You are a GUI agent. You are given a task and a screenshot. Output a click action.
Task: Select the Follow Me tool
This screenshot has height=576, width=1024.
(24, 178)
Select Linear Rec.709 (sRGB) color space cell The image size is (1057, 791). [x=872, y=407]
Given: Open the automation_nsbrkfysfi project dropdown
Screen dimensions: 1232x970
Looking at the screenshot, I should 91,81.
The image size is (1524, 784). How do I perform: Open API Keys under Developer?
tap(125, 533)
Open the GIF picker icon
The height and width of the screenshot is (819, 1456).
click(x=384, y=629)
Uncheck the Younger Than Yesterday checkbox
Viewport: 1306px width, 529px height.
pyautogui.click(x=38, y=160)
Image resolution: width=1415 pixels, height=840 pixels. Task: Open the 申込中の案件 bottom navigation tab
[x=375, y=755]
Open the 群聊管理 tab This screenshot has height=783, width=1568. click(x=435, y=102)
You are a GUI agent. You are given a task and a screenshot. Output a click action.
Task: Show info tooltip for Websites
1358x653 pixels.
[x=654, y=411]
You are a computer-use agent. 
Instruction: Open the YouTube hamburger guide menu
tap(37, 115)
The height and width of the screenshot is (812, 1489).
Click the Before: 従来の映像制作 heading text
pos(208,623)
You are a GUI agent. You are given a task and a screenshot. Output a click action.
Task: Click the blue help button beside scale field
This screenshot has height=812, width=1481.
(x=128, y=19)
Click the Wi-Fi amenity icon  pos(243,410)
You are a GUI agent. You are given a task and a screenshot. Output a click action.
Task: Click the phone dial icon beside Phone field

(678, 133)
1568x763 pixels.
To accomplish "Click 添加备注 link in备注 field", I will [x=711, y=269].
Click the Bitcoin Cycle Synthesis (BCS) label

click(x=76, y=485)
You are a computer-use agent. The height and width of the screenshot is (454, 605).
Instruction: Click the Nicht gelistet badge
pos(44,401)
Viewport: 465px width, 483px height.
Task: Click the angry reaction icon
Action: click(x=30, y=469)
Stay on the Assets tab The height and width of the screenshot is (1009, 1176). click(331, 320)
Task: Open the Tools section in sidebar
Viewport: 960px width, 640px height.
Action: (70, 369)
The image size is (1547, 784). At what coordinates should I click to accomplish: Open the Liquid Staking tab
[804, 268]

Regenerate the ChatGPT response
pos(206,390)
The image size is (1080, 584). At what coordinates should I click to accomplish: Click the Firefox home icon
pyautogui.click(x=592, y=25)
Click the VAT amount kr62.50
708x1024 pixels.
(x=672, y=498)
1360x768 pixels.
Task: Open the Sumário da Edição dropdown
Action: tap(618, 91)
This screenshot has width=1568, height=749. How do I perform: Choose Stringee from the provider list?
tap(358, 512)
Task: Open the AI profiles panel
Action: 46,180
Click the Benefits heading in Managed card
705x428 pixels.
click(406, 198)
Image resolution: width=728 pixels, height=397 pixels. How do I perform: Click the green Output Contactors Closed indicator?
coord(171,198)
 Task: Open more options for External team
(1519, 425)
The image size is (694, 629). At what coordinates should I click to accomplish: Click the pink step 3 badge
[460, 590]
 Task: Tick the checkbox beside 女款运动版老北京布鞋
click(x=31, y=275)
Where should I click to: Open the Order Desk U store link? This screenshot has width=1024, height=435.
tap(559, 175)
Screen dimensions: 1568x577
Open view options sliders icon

────────────────────

Exercise details – Output the data, from its first line through the line containing "pyautogui.click(x=38, y=160)", as a Markdown table with the columns "No." and "Entry". Give each row a sequential number and omit blank lines.

Complete answer –
| No. | Entry |
|---|---|
| 1 | You are a GUI agent. You are given a task and a screenshot. Output a click action. |
| 2 | Task: Select the Follow Me tool |
| 3 | This screenshot has height=576, width=1024. |
| 4 | (24, 178) |
| 5 | Select Linear Rec.709 (sRGB) color space cell The image size is (1057, 791). [x=872, y=407] |
| 6 | Given: Open the automation_nsbrkfysfi project dropdown |
| 7 | Screen dimensions: 1232x970 |
| 8 | Looking at the screenshot, I should 91,81. |
| 9 | The image size is (1524, 784). How do I perform: Open API Keys under Developer? |
| 10 | tap(125, 533) |
| 11 | Open the GIF picker icon |
| 12 | The height and width of the screenshot is (819, 1456). |
| 13 | click(x=384, y=629) |
| 14 | Uncheck the Younger Than Yesterday checkbox |
| 15 | Viewport: 1306px width, 529px height. |
| 16 | pyautogui.click(x=38, y=160) |